FOREMAN v. EXXON CORPORATION
United States Court of Appeals, Fifth Circuit (1985)
Facts
- Foreman was an Offshore employee who was injured while working on a fixed Gulf of Mexico platform owned by Exxon, with the drilling rig atop the platform owned by Diamond M. Exxon had contracted with Diamond M to perform drilling services and with Offshore to install well casing pipe.
- After Foreman’s injury, Diamond M cross-claimed against Exxon for indemnity and/or contribution, and Exxon cross-claimed against Diamond M; Exxon also filed a third-party claim against Offshore seeking indemnity for Exxon's direct liability to Foreman and for Exxon's contractual indemnity to Diamond M. Northwestern Insurance Company intervened to recover benefits paid to Foreman under the Longshoremen’s and Harbor Workers’ Compensation Act.

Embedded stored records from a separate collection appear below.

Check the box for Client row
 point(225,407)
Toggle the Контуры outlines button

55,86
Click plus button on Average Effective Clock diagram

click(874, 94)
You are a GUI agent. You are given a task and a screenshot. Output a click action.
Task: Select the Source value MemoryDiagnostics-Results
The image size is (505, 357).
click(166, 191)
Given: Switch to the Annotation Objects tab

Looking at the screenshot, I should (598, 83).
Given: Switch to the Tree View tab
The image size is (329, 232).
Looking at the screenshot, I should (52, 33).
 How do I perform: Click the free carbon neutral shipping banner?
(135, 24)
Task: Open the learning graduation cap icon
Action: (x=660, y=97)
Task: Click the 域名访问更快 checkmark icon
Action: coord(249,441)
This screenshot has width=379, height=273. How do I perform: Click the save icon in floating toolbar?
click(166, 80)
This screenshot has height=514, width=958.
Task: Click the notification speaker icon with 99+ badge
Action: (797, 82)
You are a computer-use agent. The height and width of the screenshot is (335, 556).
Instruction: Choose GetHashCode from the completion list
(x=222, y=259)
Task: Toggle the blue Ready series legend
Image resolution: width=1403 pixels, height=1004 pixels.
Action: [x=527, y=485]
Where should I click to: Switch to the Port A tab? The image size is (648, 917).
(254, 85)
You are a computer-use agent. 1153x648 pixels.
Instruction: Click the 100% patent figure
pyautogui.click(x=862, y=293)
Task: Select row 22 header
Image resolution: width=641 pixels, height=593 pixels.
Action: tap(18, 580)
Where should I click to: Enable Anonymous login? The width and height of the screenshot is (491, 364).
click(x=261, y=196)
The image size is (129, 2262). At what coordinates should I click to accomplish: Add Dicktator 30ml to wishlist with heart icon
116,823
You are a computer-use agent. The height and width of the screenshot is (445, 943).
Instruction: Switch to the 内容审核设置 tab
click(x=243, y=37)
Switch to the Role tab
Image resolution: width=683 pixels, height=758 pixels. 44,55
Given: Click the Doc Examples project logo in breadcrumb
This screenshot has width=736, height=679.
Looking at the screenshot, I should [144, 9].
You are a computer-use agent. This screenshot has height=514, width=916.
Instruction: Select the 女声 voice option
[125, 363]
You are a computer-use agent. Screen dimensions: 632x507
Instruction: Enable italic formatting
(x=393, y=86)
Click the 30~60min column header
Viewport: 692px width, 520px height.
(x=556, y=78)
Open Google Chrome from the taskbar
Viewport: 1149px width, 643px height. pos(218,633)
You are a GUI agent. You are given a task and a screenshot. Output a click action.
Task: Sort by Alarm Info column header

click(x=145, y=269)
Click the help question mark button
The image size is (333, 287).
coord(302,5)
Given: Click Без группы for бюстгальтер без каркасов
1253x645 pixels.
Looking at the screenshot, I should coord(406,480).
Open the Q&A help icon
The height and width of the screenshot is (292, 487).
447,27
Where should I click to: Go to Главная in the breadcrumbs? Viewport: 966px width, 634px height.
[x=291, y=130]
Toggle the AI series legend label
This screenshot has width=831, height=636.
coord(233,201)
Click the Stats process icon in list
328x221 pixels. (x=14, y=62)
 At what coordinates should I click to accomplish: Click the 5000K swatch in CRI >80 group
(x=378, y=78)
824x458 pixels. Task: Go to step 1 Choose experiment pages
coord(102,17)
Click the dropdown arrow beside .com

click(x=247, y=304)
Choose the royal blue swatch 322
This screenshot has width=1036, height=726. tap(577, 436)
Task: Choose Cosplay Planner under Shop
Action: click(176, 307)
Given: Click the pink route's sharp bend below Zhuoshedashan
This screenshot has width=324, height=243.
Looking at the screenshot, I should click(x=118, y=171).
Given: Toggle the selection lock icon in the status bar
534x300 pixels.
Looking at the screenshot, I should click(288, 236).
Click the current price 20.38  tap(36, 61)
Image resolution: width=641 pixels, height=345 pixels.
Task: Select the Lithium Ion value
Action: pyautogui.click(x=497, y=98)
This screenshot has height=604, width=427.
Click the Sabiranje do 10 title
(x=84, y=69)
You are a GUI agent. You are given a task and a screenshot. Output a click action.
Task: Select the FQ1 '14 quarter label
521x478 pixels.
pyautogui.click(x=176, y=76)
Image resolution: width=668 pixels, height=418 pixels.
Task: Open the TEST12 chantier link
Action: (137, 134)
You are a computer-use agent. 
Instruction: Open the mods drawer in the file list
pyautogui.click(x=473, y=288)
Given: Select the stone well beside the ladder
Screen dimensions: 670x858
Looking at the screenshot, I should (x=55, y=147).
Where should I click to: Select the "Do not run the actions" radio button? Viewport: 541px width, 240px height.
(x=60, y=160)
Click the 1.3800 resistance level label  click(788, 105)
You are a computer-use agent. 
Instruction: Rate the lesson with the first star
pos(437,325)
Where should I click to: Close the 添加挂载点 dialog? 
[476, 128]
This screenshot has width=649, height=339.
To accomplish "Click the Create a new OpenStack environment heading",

- A jury found all three defendants negligent in varying degrees: Exxon 10%, Diamond M 55%, Offshore 35%.
- A special jury question asked for apportionment of fault among Exxon, Diamond M, and Offshore, which the district court used to address indemnity issues.
- The parties settled Foreman’s damages for $323,000 with Northwestern receiving $23,000, and the district court then decided the contractual indemnity issues, reserving appeal on those points.
- The district court concluded Offshore owed 45% of the settlement (35% for Offshore’s own fault plus 10% for Exxon's direct fault covered by Offshore’s indemnity) and Exxon owed 55% (Diamond M’s fault, indemnified by Exxon).
- The court held Offshore was not required to indemnify Exxon for Exxon's contractual indemnity to Diamond M. Offshore appealed, and Exxon cross-appealed seeking indemnity for Exxon's contractual liability to Diamond M.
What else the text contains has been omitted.